Monday, September 03, 2007

Tears: It is said the president cries a lot? Think of how many of the fathers, mothers, sisters, brothers, wives, friends, children cry for those whom they have lost because of his vile decision, misplaced anger, fraud and deceitfulness to invade a country which did not attack us. Think of all the tears and if he sheds a thousand and one more it will never be enough for the millions shed for those who have died and bodies he has ruined.

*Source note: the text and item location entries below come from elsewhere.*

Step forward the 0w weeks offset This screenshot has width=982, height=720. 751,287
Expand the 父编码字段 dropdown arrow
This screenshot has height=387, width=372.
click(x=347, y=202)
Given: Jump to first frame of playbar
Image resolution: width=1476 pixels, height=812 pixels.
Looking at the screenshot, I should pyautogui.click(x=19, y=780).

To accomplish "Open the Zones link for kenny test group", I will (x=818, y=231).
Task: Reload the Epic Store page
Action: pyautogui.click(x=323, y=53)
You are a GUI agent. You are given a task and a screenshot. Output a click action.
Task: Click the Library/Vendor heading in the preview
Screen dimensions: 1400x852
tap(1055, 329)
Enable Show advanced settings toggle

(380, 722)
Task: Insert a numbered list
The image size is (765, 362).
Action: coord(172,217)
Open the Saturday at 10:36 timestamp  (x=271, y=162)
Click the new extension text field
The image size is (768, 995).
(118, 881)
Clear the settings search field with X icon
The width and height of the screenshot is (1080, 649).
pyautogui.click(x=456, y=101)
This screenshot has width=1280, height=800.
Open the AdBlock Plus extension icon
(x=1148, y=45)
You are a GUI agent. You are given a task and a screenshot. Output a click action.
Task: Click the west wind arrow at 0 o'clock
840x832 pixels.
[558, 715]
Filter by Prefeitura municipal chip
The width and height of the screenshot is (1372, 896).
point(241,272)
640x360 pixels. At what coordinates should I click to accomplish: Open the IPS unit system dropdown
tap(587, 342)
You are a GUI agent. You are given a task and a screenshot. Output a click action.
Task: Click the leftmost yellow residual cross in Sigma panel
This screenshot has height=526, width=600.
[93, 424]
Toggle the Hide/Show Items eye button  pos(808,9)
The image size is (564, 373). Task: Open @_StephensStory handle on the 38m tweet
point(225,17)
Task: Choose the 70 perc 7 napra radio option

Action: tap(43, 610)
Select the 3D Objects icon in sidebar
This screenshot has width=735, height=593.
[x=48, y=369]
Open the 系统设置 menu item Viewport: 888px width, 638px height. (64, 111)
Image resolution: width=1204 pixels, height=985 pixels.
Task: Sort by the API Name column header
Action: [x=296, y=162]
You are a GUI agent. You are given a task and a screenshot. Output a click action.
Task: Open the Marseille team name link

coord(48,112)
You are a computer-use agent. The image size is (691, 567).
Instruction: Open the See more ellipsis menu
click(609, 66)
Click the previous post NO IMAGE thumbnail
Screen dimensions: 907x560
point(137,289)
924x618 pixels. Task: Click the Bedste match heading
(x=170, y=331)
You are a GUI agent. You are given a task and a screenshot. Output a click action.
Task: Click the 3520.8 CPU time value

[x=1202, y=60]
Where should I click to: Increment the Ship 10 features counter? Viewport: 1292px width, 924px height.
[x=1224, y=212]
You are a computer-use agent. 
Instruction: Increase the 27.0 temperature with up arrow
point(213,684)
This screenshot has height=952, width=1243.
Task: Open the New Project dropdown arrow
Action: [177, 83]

He has sowed the wind and reaped the whirlwind — tragic, disastrous, an unbelievable fiasco of unparalleled naivete and stupidity was unleashed by him. However many tears he sheds it will never be enough to account for the masses of bodies and uprooted human beings destroyed because of him. It can never be enough. Never. I shake my head and I am sad. I am sad for our soldiers, I am sad for their families, and I am sad for our country yet again, one more time sadness upon sadness never to be forgotten and etched in the stone of historical hubris forever.